**What the task requires**
Where the records below reach the line containing "Task: Click the Undo arrow icon", start transcribing, and end with the line containing "Switch to the Sounds", exactly and with nothing else added.
··· Given data
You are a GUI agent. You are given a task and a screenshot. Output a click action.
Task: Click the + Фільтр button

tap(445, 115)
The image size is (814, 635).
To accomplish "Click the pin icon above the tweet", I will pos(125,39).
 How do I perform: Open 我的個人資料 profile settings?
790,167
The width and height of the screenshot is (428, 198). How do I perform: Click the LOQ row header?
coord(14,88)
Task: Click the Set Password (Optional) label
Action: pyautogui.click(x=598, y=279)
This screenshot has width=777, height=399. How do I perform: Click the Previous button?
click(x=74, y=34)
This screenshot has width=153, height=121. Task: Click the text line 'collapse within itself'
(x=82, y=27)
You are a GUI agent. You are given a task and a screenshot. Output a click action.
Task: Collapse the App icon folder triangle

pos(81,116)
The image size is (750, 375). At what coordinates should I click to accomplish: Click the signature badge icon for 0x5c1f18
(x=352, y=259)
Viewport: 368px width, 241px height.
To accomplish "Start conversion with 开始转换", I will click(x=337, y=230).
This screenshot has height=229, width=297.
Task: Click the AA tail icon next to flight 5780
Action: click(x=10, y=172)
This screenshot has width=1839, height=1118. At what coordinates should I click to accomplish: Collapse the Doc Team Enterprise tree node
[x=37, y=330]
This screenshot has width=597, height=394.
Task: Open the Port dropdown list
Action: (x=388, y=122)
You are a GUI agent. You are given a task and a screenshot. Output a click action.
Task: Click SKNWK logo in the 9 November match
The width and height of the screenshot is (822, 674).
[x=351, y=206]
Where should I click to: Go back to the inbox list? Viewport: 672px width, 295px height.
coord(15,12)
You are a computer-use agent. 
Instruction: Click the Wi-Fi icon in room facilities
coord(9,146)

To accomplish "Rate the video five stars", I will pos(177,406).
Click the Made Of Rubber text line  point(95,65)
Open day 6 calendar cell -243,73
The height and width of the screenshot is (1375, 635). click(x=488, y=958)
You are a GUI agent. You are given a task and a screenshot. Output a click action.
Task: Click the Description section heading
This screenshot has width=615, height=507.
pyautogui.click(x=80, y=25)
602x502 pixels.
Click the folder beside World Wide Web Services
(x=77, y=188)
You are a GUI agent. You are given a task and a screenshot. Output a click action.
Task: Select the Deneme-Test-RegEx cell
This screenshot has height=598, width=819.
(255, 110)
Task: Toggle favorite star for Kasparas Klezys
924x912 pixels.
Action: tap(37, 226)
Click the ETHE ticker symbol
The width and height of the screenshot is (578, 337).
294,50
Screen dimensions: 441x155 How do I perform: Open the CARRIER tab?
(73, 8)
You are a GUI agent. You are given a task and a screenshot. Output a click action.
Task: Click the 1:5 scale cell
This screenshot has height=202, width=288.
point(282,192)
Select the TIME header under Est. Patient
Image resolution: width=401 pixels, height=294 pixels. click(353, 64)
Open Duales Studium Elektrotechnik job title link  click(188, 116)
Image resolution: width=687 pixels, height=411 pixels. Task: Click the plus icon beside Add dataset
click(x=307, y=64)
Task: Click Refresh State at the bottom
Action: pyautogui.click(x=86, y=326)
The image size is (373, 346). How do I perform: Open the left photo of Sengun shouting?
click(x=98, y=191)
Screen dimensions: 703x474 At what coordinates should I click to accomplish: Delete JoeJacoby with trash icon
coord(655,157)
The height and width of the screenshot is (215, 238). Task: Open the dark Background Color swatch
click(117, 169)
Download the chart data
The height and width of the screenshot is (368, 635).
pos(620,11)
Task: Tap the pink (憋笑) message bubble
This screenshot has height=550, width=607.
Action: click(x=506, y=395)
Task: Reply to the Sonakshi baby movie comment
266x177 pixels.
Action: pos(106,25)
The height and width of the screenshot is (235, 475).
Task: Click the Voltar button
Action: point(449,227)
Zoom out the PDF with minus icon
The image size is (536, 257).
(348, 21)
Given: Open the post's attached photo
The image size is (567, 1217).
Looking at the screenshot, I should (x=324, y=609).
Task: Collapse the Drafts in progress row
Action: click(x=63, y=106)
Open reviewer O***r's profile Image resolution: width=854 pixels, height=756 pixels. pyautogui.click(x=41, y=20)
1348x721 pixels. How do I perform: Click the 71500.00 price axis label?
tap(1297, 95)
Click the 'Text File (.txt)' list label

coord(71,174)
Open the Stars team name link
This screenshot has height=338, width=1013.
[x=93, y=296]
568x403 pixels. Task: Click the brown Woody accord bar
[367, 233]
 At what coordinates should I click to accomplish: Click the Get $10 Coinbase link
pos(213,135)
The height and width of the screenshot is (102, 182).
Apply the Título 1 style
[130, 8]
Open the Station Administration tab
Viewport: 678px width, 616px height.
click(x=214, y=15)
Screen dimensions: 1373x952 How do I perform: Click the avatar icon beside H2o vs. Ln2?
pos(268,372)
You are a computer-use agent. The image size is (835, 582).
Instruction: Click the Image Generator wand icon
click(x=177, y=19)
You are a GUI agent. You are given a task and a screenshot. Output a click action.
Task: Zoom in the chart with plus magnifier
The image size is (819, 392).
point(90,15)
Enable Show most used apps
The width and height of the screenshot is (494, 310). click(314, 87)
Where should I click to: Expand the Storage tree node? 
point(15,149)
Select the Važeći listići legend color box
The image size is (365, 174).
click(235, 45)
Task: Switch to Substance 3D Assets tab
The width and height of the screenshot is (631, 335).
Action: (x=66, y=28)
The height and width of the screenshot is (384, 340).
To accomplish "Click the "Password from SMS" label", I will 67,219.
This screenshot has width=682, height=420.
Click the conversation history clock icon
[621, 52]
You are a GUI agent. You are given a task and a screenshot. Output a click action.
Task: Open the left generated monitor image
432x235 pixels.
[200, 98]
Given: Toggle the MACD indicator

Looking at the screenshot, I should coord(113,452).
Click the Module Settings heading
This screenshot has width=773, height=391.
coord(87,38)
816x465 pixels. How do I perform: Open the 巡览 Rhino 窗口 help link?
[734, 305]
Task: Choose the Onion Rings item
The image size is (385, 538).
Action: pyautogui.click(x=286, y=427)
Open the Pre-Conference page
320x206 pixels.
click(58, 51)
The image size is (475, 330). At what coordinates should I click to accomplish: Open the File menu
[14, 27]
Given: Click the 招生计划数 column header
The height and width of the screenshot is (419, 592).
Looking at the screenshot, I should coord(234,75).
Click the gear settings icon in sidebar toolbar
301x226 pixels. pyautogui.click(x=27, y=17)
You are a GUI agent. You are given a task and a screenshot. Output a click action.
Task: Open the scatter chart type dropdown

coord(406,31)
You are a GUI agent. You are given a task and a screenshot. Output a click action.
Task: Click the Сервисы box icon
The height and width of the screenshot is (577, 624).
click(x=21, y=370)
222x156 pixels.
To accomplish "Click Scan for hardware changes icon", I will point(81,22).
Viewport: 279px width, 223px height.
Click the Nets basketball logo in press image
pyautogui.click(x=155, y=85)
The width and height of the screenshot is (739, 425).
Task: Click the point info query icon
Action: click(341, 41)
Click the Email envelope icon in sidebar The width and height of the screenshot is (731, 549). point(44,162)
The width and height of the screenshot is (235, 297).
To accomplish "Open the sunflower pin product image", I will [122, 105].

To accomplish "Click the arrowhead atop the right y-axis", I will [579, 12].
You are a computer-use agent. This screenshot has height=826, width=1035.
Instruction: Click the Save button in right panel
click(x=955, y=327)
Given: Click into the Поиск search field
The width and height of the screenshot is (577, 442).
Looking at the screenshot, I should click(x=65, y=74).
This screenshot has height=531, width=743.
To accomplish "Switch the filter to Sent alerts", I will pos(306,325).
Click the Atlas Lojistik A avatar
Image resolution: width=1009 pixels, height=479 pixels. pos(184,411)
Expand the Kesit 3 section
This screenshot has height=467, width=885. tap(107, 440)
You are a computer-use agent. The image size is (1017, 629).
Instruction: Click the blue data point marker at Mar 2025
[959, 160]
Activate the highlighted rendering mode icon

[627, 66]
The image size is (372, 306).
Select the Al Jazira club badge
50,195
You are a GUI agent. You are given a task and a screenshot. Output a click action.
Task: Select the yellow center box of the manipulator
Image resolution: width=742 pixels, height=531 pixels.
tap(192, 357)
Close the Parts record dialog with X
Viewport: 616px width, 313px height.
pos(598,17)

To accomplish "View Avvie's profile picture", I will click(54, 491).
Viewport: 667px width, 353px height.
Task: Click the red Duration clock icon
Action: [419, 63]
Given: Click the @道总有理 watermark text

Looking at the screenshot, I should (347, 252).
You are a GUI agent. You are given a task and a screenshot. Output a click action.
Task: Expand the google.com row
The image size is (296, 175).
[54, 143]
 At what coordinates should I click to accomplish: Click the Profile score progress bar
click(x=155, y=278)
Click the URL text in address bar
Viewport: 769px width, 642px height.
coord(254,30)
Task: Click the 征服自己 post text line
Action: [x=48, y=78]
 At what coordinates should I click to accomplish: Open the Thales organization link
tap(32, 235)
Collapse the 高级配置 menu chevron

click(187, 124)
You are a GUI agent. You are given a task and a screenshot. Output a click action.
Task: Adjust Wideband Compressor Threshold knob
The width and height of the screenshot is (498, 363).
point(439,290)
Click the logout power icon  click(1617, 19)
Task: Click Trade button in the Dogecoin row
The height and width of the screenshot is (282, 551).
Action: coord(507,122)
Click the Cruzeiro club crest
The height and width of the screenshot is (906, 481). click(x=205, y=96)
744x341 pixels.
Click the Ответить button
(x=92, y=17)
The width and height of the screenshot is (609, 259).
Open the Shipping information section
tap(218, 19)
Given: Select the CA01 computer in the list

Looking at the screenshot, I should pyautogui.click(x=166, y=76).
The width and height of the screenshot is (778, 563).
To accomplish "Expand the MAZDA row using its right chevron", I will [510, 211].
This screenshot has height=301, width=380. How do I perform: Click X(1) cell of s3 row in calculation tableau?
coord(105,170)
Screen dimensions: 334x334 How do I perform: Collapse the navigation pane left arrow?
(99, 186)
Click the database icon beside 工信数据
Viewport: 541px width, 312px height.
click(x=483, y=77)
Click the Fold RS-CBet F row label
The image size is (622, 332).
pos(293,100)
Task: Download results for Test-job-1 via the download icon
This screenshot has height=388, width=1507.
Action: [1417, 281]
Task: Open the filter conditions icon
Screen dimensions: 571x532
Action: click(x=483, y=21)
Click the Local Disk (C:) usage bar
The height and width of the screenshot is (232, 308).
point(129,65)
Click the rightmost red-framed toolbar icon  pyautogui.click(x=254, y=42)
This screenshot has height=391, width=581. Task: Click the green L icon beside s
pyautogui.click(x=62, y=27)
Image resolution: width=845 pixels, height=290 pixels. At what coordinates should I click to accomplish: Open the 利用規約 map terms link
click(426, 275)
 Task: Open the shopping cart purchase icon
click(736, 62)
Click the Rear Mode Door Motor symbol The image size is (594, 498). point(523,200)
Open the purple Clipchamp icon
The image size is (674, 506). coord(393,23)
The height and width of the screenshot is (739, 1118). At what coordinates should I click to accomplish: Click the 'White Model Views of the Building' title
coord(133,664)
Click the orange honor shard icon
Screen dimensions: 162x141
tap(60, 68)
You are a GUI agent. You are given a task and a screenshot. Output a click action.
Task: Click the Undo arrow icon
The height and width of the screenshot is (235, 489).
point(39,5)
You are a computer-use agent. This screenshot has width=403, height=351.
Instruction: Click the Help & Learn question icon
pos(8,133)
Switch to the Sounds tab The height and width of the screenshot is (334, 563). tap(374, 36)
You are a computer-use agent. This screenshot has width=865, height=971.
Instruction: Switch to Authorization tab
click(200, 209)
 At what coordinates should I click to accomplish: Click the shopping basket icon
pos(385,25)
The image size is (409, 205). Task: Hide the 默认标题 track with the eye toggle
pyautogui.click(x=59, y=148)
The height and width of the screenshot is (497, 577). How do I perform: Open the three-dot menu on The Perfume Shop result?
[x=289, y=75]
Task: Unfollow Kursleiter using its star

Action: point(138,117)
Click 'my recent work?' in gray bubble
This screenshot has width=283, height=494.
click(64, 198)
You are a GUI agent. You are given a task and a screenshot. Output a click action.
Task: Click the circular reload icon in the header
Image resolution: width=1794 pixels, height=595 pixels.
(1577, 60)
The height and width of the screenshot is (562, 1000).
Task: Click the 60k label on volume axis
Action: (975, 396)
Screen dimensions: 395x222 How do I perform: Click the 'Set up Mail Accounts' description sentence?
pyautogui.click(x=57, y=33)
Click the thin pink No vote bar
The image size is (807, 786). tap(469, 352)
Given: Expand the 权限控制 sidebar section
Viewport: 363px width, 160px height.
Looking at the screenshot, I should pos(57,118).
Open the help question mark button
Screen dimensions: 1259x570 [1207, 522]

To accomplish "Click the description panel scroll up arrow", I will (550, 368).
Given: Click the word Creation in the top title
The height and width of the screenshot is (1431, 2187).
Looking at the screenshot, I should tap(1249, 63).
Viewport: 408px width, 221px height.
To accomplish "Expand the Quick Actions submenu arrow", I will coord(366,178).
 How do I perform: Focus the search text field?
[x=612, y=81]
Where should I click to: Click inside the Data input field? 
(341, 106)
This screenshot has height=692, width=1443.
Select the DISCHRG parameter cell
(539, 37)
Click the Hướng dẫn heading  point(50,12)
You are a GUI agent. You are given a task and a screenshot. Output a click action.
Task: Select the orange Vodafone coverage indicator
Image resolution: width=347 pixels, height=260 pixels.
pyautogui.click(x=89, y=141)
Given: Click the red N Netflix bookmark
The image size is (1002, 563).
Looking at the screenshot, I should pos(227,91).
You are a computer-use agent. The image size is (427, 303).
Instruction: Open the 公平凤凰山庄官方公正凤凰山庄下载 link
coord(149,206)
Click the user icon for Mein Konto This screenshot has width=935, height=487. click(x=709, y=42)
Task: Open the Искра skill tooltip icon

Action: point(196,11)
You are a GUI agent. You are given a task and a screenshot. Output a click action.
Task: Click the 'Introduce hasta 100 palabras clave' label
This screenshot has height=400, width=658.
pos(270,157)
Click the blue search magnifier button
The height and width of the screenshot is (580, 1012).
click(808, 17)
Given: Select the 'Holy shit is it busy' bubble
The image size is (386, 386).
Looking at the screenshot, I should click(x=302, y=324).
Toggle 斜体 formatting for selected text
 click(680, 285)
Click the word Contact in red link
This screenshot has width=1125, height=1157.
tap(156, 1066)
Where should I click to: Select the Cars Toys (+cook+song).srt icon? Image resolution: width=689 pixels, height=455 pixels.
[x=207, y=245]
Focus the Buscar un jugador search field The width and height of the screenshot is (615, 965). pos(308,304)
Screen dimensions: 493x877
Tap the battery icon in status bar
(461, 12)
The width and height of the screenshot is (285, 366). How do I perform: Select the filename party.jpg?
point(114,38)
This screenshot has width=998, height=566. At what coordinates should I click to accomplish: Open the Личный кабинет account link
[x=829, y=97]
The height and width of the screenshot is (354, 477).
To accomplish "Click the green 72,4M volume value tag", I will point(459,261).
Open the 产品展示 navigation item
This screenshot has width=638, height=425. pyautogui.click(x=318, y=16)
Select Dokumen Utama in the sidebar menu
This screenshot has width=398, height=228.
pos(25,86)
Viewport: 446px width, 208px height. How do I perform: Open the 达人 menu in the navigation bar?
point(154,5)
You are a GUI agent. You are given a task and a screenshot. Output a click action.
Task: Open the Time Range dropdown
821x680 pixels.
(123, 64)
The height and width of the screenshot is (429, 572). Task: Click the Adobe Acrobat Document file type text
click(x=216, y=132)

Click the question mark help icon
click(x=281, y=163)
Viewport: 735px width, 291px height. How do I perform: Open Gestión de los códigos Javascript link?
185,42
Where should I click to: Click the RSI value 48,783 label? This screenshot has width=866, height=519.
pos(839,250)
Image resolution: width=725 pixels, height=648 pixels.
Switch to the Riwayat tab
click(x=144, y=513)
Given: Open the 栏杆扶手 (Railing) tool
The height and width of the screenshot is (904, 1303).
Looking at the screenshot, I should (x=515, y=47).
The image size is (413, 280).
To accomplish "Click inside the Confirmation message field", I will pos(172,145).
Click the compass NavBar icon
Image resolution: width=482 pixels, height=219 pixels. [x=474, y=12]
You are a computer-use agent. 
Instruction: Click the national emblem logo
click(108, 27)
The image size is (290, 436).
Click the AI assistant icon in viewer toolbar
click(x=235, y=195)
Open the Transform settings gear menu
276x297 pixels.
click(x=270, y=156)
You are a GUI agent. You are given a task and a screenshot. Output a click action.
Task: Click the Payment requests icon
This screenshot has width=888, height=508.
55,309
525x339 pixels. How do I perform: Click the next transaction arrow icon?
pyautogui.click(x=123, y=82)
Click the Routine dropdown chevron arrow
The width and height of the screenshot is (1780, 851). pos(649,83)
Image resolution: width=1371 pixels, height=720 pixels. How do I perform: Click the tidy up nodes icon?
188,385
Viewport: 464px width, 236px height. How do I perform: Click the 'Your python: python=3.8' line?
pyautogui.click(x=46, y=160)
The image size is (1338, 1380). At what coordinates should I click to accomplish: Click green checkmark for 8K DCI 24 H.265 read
······
**Exercise solution**
Task: Click the Undo arrow icon
The height and width of the screenshot is (235, 489).
point(39,5)
You are a computer-use agent. This screenshot has width=403, height=351.
Instruction: Click the Help & Learn question icon
pos(8,133)
Switch to the Sounds tab The height and width of the screenshot is (334, 563). tap(374, 36)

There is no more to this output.